Un peu plus loin, au numéro 14 de la rue de Verneuil, se trouve le musée, un long couloir avec, d'un côté, un mur rempli de lettres, de partitions, de coupures de presse, de souvenirs, de vêtements, mais aussi d'œuvres importantes, comme la sculpture de L'homme à la tête de chou de Claude Lalanne, le manuscrit original de "La Marseillaise" de Rouget de Lisle, et La Chasse aux Papillons de Salvador Dalí. De l'autre côté, des écrans retracent des périodes clés de la vie de Serge : son origine en tant qu'enfant d'émigrants juifs russes ; son enfance à Paris ; ses études de peinture ; sa fréquentation de Brigitte Bardot, Jane Birkin et Bambou ; ses enfants ; ses compositions, telles que "Le Poinçonneur des Lilas" et "La Javanaise" ; ses films, tels que Je T'aime Moi Non Plus en 1976 avec Jane Birkin et Joe D'Alessandro, et Charlotte for Ever en 1986 ; ses concerts, ses émissions télévisées....
"Pour moi, cela devient un lieu de culte, de pèlerinage, de mémoire. Je tourne la clé. Je referme la porte derrière moi.
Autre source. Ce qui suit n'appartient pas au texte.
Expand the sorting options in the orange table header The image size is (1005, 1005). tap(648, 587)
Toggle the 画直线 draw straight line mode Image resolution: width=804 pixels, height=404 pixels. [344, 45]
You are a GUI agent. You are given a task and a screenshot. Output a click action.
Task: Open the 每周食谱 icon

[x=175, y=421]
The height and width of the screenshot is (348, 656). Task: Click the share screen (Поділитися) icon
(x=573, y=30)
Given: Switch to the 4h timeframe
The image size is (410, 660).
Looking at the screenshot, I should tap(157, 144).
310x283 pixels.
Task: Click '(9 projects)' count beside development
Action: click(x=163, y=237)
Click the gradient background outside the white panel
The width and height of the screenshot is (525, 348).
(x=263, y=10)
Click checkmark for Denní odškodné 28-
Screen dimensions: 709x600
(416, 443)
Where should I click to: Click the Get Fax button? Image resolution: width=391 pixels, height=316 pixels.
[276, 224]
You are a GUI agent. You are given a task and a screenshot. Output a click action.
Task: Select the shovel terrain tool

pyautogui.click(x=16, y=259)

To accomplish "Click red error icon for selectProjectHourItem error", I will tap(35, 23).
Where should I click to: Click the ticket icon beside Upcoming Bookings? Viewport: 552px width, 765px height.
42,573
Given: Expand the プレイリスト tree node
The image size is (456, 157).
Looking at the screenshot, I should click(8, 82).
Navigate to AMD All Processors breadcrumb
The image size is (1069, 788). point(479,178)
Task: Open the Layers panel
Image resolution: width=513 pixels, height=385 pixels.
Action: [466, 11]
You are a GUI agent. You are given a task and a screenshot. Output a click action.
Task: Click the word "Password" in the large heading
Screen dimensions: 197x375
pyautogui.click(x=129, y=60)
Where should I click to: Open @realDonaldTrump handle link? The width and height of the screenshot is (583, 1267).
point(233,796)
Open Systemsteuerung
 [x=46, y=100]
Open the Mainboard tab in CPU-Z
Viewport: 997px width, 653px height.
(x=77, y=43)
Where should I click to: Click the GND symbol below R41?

Le temps s'est arrêté.
Une fois la visite du musée terminée, en empruntant un escalier caché au sous-sol, vous pourrez découvrir le café et piano-bar, le Gainsbarre, qui propose une carte de déjeuner inspirée du room service des hôtels et des salons de thé britanniques, ainsi qu'une carte de cocktails comprenant certains des favoris de Gainsbourg, tels que le Gibson, le Terrible et le fameux 102. Le piano-bar rappelle les débuts du musicien chez Madame Arthur à Pigalle, au Club de la Forêt au Touquet et chez Milord l'Arsouille au Palais-Royal. Le spectacle commence à 20 heures, avec trois pianistes : Philippe Ours, Ciarri Winter et Florent Garcimore.
Le passage à la Maison Gainsbourg sera pour certains un souvenir, pour d'autres une découverte. Mais une chose est sûre : il sera impossible de rester indifférent.